Trade structured trade finance are inevitable tools for financing your business whether they are related to goods or commodities. Structured trade finance is basically a method that aids many importers and exports of goods and commodities to conduct their business without any hitch. This article will act as your trade finance advice tool and will introduce you to the benefits of trade finance and structured trade finance which you can take advantage of, if you run short of cash during any point of time of your day to day business activities.
Why do we need structured trade finance?
No one can disagree with importance of commodity trade finance for smooth operation of import and export business activities. It is needless to mention that today the business is virtually handicapped sans working capital which infuses life in your business. However, given the uncertainty and slow liquidation factors in the business, it sometimes becomes tough for a businessperson to arrange money for making fresh purchase. This is where the needs of structured trade finance come into picture.

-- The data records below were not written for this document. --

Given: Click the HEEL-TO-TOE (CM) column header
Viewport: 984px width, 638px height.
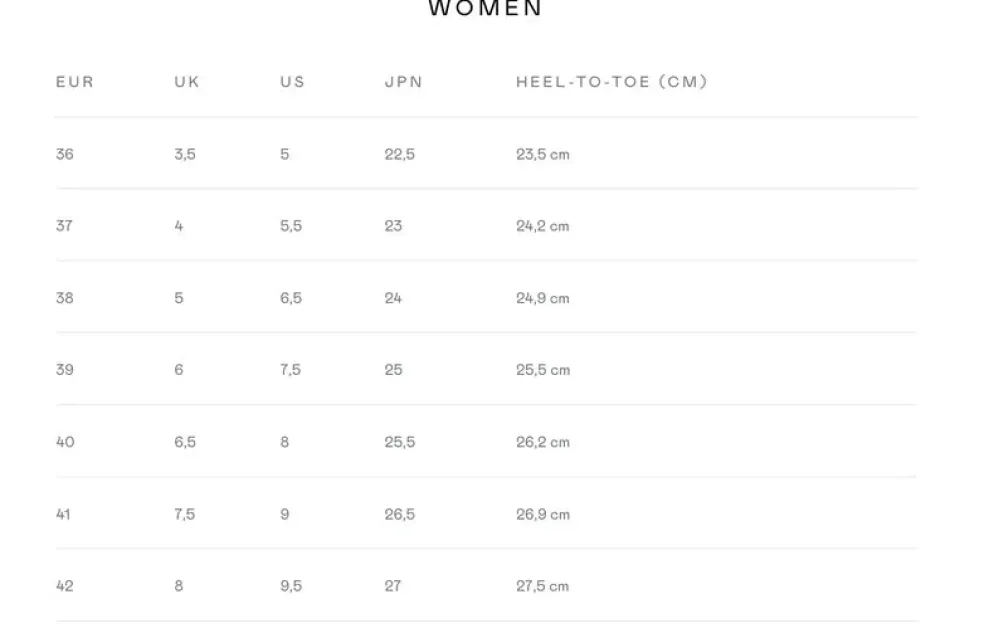Looking at the screenshot, I should 611,82.
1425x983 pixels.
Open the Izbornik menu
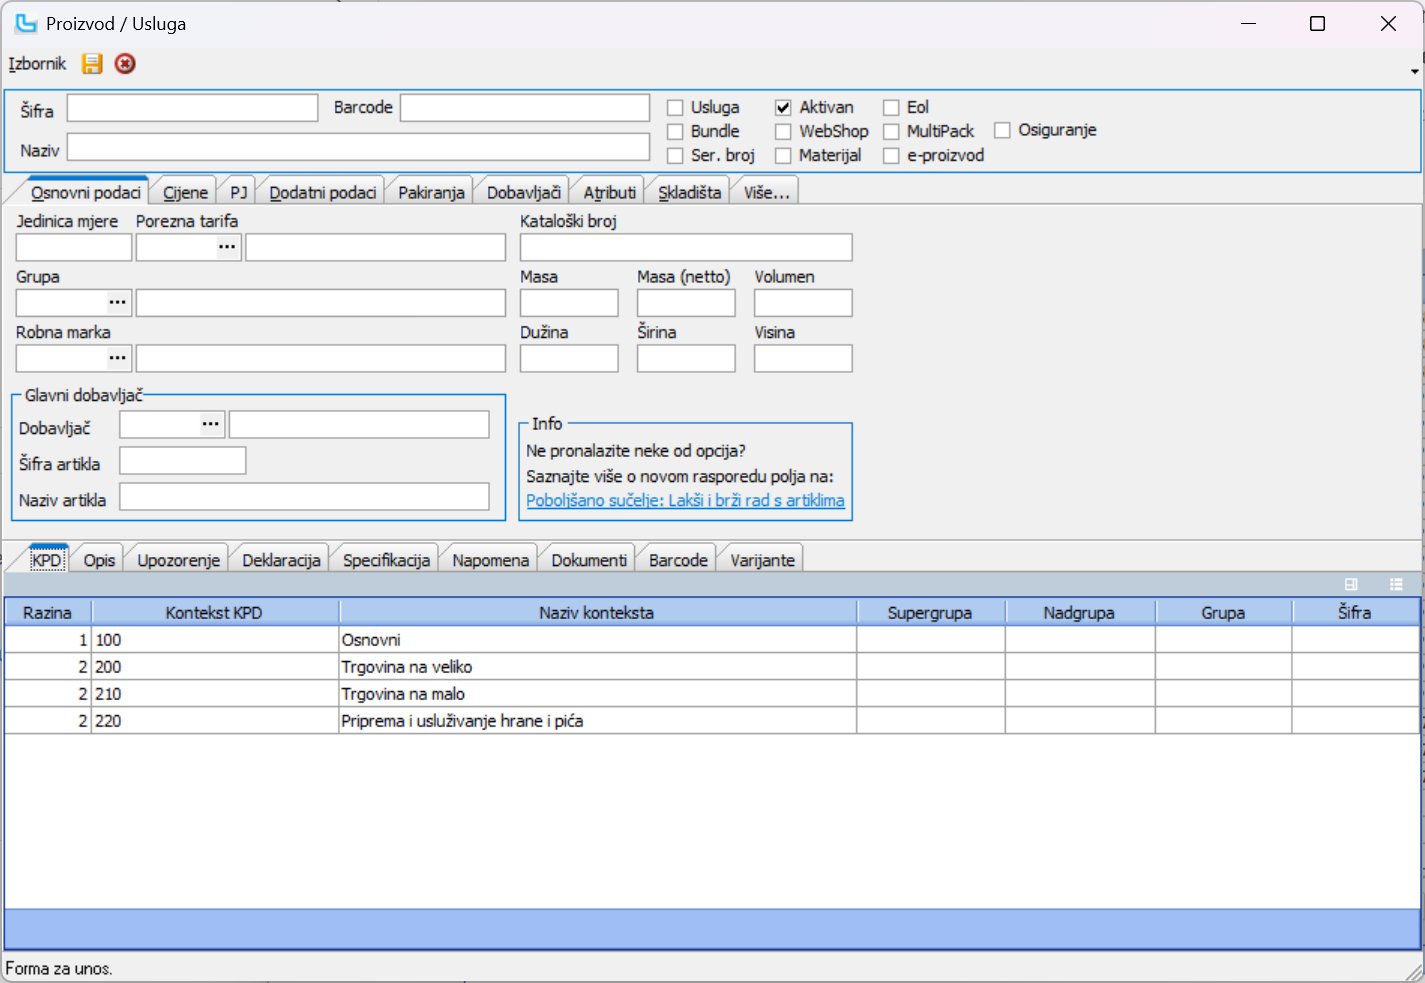click(37, 64)
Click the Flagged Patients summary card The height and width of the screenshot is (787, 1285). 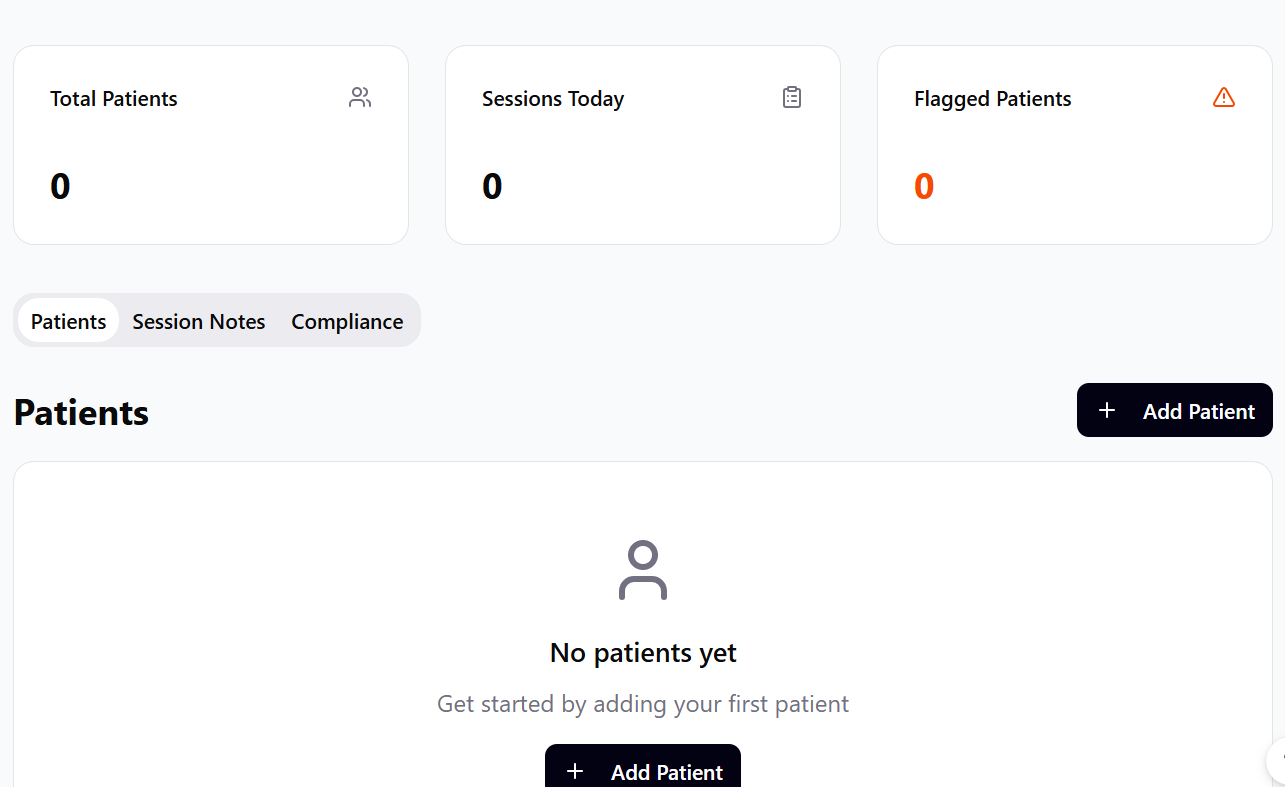pos(1074,144)
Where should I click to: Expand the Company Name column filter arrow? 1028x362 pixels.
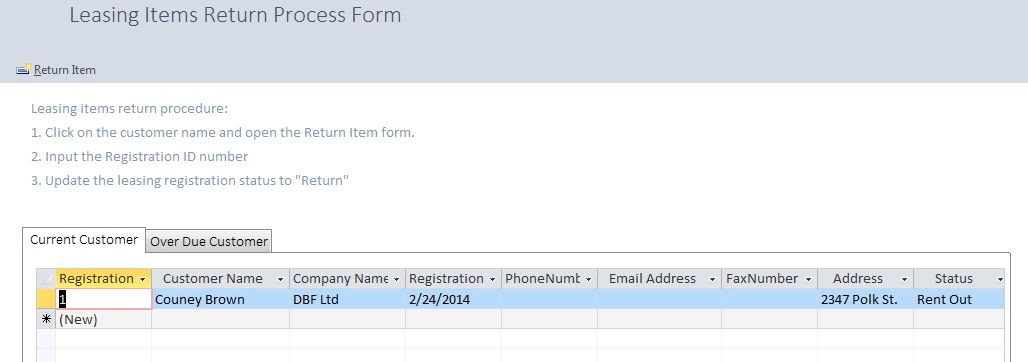pos(397,279)
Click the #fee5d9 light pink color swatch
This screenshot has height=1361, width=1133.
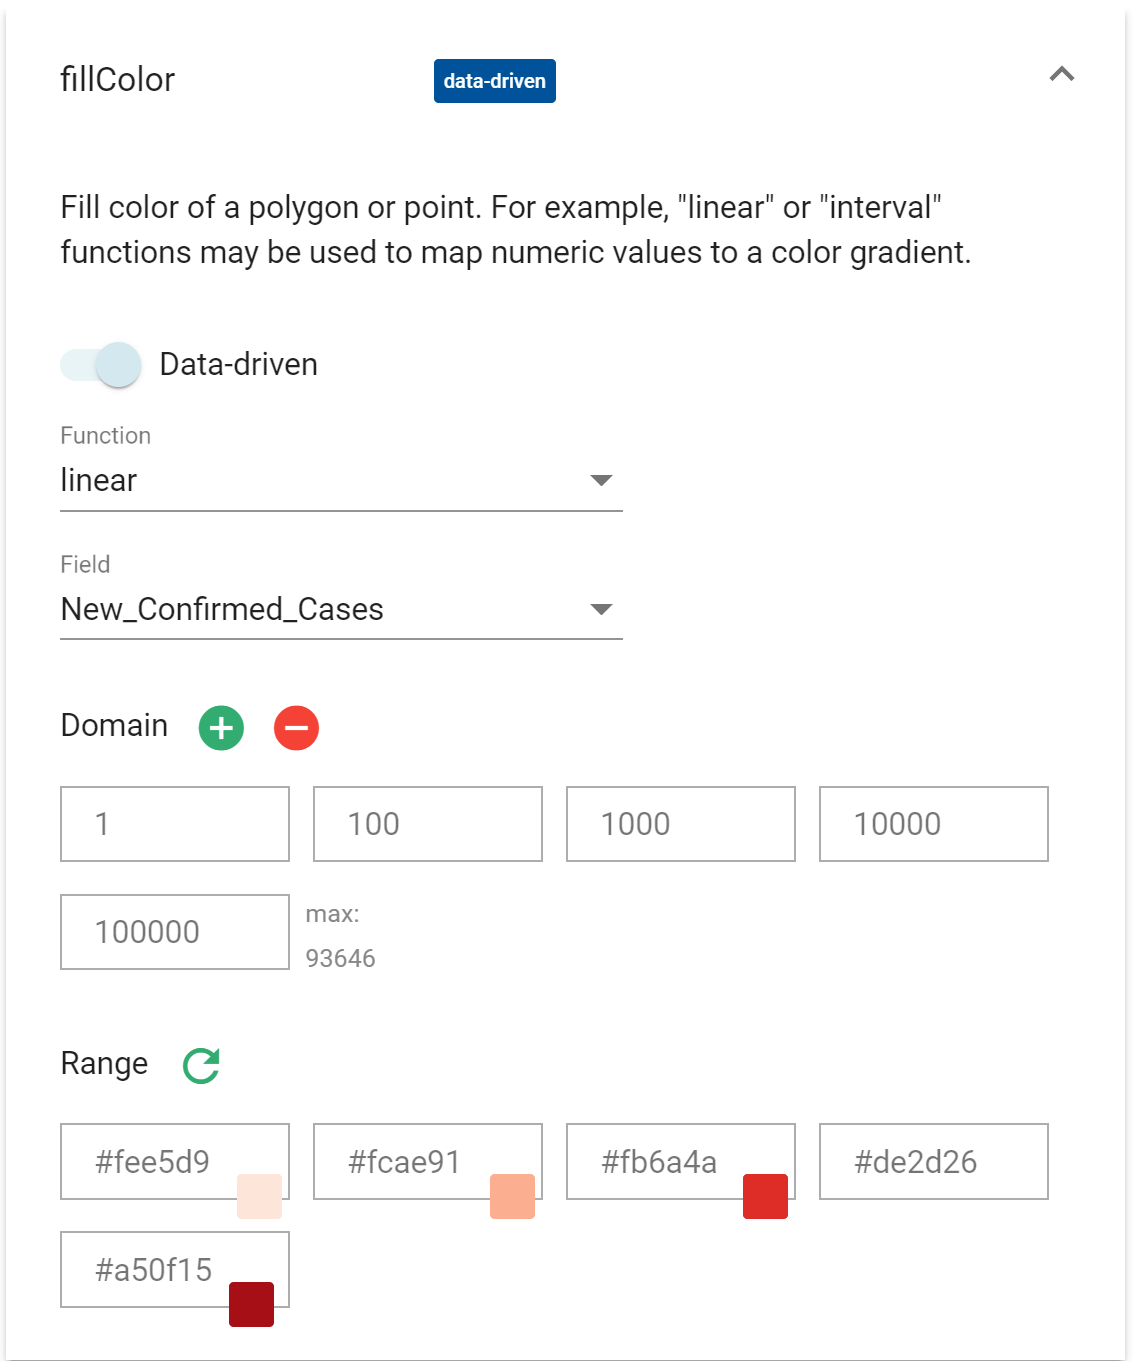tap(259, 1196)
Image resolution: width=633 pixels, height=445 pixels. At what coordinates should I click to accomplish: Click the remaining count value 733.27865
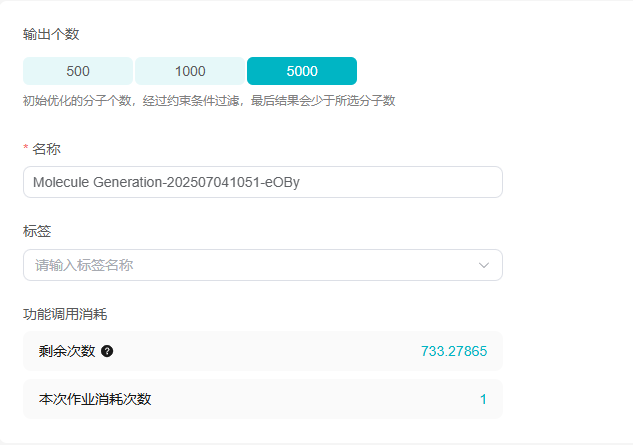[454, 351]
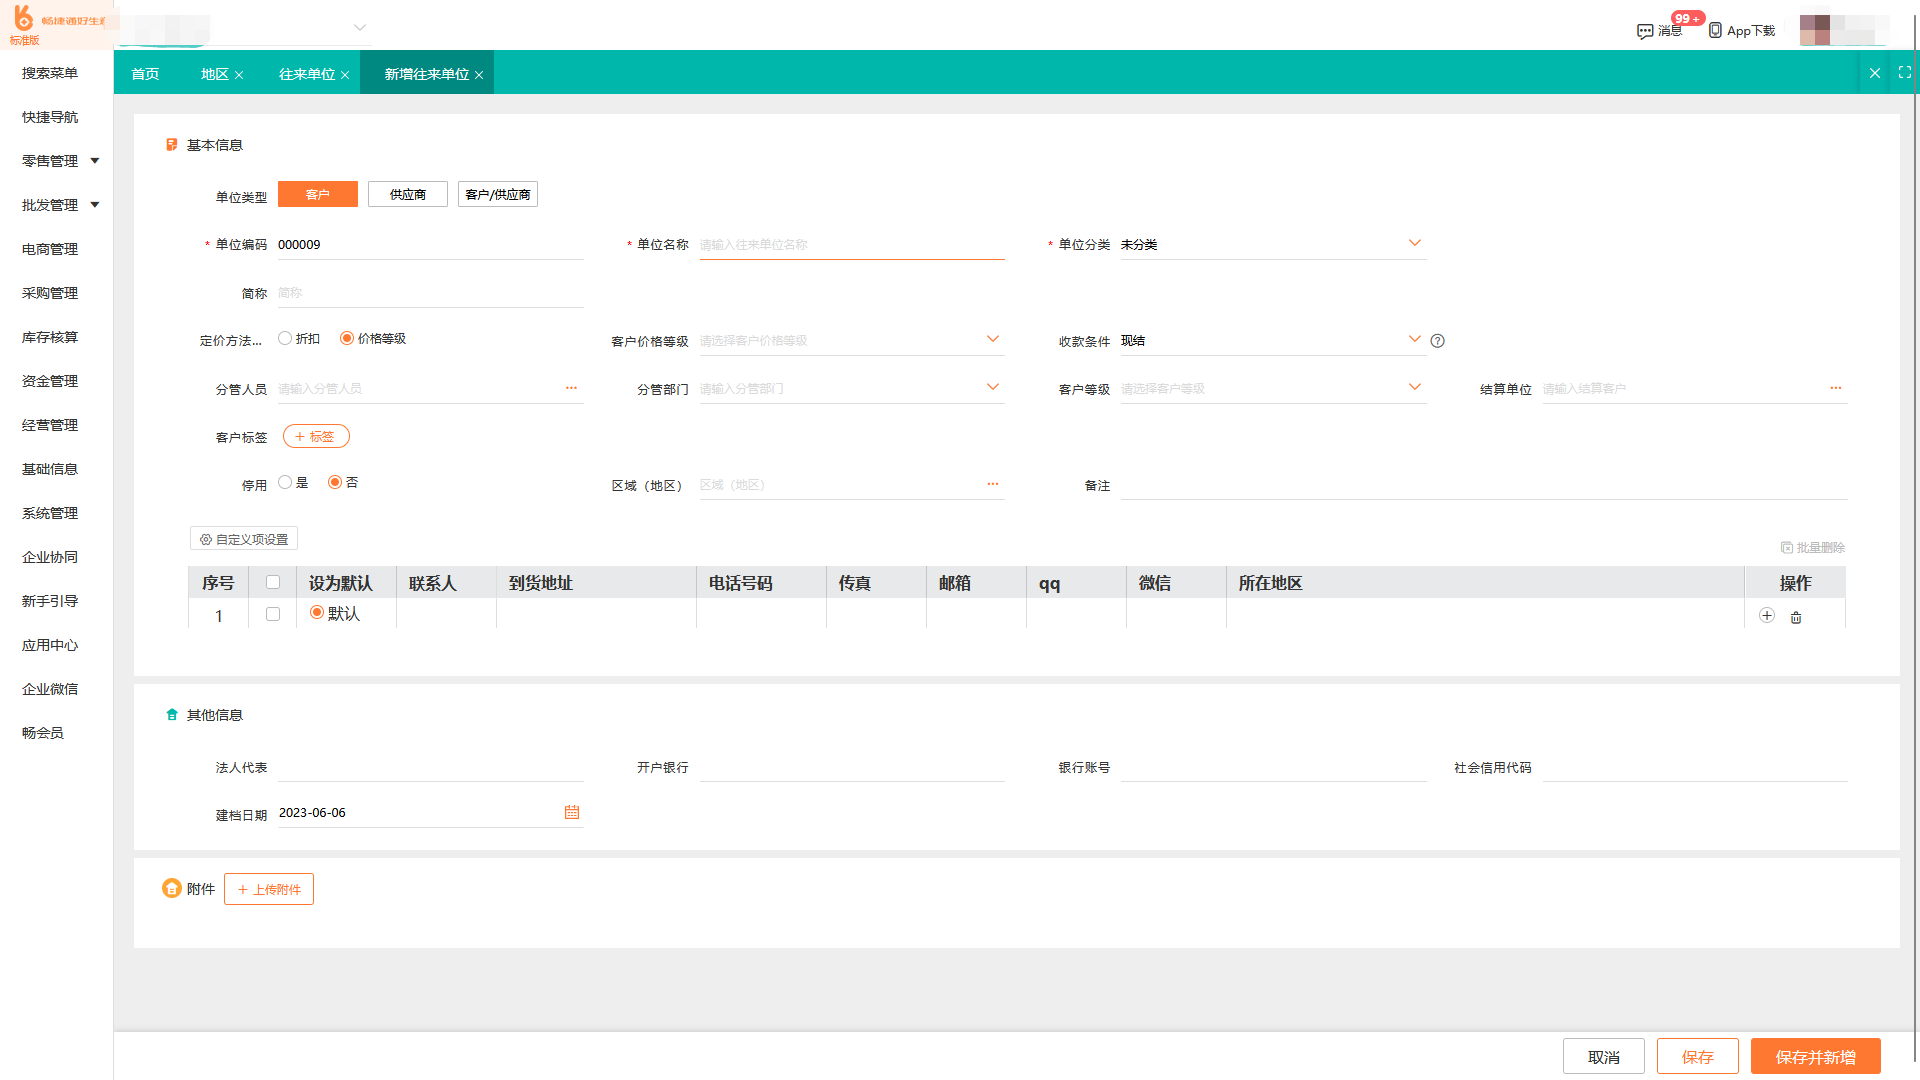
Task: Click the 保存并新增 button
Action: 1812,1054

How different is it from traditional form of financing from banks?
When you turn to a bank for financing your business in the midst of financial crisis, it might not help you much. Ideally, a bank may finance up to certain limit which largely depends on the financial picture of your business in the balance sheet. Where as the structured trade finance is tailor-made to assist you to finance you business just the way you like it. With structured trade finance in place, you can easily make purchase from your suppliers even when you do not have immediate money to pay your suppliers. Commodity trade finance acts as a useful tool to pay your suppliers at a later date ensuring you run your normal business process smoothly.
How does structured trade finance work?
In structured trade finance or commodity trade finance, as they call it, the bank takes the releasable stock of your finished products as collateral. The bank usually lends money against the total worth of the stock minus some amount which is calculated taking into account the price and other risk factors.
In the structured trade finance method, the bank also considers the way the deal is structured between both buyer and the seller. If something goes wrong, then the bank will take possession of the goods and commodities and sell them to realize money to reply any loan amount outstanding.
How does the structured trade finance benefit you?
The structured trade finance helps you get advance on your slow paying invoices, giving you the working capital to pay employees and suppliers. It also helps you get money to pay your suppliers enabling you to deliver your large purchase orders.
Daniel John Day Robinson the Managing Director of Day Robinson International, a global consultancy and training provider based in the United Kingdom which serves the international trade finance and commodities markets. He offers expert trade finance advice on Structured Trade Finance & Commodity Trade Finance as well. Apart from managing the Day Robinson Group companies in the UK and in Asia as Chief Executive, he provides consulting services in the emerging markets. For more information log on to www.dayrobinson.com.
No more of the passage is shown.